When you spend a lot of time birding local patches around your home, you can get somewhat attached to the birds you come across when you know they are likely the same individuals you see every time you go there. For instance, there is an injured Ring-necked Duck that has been hanging out at the local ‘duck pond’ for the past 2 years, and I feel like him and I are pretty good friends now since I go to the Duck Pond almost every day and see him there. Or the Red-tailed Hawks I see along roads near my home, or the chickadees and juncos at the feeder in my backyard, or the male Cooper’s Hawk that terrorizes the House Sparrows of the Penn State campus. But up until now, I have never had that experience with a rarity.
Last February, my friends and I were down in Cape May for a Paulagic. Afterwards we spent a day birding around Cape May, trying to find a few of the reported rarities and other cool birds. One of our top targets for the day was an adult Black-headed Gull that was occasionally seen along the bayside – anywhere between the ferry terminal and Del Haven. An adult Black-headed Gull has been reported to eBird during the winter months every year since 2009. Could this be the same bird every year? After quite a bit of searching, we did end up finding it AND it was a lifer for myself and my friends! I put together a short photo-study of the gull last year, that you can check out at this link.
Now it seems that same adult Black-headed Gull has again returned!
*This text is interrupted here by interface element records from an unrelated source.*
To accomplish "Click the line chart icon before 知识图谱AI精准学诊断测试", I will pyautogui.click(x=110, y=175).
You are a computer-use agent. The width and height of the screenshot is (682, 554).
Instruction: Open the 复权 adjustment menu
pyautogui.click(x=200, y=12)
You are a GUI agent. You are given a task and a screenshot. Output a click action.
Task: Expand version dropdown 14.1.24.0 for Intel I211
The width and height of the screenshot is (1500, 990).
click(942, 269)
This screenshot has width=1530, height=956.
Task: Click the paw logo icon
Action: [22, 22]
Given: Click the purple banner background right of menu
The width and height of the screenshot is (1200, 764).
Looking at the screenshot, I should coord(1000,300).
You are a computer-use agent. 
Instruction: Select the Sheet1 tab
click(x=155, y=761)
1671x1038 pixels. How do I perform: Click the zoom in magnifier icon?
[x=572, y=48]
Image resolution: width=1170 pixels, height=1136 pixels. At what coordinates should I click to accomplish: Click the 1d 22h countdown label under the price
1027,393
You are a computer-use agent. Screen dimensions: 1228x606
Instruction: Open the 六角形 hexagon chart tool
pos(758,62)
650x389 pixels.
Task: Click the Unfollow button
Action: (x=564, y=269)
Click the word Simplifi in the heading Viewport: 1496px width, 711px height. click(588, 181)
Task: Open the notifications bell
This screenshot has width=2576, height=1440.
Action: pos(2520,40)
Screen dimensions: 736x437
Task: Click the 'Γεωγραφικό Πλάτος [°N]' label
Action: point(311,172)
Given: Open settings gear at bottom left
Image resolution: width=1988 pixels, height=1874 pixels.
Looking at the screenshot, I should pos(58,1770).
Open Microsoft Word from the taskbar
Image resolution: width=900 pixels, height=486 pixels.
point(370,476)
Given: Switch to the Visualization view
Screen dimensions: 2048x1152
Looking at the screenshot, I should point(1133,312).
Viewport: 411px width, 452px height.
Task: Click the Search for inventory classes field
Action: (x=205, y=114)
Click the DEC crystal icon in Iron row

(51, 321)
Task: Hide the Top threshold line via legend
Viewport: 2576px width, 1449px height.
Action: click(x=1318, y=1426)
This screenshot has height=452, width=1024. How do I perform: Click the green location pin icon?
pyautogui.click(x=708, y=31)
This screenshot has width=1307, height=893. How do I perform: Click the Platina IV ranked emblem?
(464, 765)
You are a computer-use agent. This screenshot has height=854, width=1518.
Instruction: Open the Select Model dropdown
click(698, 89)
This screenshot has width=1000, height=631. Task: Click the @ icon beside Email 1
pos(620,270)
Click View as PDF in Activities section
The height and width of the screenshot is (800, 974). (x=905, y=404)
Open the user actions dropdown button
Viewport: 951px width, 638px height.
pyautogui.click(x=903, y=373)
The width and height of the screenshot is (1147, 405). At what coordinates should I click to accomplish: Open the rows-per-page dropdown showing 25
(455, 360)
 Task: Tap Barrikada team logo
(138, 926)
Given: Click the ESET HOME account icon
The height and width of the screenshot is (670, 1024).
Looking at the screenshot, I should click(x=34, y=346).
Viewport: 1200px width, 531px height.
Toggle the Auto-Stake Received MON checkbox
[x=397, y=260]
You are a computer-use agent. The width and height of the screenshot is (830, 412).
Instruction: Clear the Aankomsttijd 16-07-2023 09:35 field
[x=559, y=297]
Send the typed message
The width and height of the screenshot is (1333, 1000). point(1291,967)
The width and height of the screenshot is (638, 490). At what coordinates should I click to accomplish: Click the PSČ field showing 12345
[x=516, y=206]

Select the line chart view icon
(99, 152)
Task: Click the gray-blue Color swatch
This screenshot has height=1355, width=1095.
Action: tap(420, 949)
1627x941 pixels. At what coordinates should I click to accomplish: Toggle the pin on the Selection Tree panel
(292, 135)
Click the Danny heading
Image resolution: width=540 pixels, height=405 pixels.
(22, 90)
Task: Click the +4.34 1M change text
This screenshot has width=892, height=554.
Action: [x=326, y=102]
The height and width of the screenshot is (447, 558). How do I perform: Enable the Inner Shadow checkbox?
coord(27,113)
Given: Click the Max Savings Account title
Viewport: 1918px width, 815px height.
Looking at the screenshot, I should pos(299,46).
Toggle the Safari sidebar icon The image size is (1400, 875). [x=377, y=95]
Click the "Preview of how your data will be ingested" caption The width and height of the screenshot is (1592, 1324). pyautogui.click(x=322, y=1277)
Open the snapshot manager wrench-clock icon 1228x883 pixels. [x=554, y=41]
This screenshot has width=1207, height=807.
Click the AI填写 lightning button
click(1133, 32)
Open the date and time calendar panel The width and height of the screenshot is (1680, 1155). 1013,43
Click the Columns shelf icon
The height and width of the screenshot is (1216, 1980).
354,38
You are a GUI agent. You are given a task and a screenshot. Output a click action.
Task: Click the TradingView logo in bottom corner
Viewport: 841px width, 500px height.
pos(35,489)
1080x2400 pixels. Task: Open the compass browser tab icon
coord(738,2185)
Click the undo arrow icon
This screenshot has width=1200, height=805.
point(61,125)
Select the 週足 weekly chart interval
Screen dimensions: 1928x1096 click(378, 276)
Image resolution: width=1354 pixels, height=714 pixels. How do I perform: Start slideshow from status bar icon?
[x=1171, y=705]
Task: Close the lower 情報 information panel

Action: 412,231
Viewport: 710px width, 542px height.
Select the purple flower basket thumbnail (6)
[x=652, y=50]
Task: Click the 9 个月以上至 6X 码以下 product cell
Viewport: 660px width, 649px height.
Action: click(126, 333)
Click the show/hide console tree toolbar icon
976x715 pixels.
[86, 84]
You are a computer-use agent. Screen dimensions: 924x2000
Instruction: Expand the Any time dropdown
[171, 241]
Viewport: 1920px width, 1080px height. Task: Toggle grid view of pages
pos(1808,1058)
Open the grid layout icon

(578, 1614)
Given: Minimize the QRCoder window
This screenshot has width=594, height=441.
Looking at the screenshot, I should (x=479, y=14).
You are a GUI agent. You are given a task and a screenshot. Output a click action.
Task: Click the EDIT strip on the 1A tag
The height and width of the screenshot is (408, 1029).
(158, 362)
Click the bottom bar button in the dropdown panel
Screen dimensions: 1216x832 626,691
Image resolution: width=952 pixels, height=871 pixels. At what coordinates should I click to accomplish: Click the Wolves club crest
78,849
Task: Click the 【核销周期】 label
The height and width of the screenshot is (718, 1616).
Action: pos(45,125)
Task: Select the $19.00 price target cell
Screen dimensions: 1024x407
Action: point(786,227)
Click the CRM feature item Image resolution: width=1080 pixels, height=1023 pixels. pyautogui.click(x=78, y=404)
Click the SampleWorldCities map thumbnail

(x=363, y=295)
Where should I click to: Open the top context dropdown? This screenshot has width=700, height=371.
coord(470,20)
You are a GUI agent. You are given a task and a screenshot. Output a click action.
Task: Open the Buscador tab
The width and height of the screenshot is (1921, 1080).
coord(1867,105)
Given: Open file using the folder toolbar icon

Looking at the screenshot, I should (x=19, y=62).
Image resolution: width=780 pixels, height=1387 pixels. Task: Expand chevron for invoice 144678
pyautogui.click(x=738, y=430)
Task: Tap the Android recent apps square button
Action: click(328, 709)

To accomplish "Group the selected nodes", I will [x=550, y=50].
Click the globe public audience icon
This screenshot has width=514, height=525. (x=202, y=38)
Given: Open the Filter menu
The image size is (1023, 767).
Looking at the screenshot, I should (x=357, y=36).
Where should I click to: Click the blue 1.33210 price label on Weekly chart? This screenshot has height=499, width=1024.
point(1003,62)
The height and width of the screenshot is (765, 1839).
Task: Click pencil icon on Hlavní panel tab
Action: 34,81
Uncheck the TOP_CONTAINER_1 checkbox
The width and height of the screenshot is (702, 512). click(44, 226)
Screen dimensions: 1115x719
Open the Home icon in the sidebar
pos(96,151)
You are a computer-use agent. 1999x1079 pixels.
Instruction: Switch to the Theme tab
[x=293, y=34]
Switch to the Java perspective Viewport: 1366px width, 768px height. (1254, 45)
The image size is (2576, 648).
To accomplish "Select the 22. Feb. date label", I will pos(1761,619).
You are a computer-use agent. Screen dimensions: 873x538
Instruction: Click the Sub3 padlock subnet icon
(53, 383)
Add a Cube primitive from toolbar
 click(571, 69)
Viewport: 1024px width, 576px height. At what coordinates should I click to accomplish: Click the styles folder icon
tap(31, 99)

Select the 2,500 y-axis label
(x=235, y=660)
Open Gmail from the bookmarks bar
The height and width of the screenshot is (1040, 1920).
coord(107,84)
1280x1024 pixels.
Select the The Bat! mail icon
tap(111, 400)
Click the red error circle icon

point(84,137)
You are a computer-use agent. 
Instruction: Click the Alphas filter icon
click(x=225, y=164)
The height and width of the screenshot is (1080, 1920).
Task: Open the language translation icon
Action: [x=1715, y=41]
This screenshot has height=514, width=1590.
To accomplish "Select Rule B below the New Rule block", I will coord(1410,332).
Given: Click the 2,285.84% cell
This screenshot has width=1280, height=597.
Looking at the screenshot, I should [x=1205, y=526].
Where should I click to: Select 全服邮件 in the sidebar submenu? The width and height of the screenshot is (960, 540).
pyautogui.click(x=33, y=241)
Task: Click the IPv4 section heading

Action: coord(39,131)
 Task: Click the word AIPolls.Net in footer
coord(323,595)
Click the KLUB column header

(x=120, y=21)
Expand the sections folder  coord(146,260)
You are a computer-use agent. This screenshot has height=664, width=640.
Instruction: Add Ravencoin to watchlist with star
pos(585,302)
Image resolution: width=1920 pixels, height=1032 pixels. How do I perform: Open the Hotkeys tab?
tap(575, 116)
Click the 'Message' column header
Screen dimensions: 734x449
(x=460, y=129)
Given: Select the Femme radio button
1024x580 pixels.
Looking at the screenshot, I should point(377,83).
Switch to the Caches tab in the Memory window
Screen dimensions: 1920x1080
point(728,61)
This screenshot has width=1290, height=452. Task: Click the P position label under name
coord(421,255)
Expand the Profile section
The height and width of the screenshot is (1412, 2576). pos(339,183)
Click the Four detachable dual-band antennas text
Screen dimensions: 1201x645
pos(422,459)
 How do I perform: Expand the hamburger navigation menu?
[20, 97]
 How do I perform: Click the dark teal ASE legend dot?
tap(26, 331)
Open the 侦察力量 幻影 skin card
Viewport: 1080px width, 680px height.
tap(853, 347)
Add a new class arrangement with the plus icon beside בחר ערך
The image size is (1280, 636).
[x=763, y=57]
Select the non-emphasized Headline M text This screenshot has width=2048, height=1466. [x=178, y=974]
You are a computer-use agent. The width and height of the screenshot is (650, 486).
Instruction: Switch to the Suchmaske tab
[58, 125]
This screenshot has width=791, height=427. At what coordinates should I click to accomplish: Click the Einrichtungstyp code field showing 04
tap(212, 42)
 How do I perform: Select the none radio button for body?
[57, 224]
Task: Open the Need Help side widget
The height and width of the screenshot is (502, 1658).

Josh Lefever and I checked the bayside of Cape May for the bird on two occasions during the weekend and were able to find it on our second try – right where we had left it a year before! And just like it had acted the year before, the gull wandered up and down the beach foraging along the surf. Dog-walkers passed within 35 feet of the bird and it just ignored them and kept on going. One of the most exciting things to see was when it joined Sanderlings, Ruddy Turnstones, and Dunlins that were foraging along the beach. Obviously we can never be totally sure this is the same bird returning every year unless the bird is banded, but it seems like it could be. We spent 45 minutes (eBird list) admiring the gull and the other birds nearby, happy to see an old friend and wishing it a good winter and successful trip back to wherever it is the bird had come from.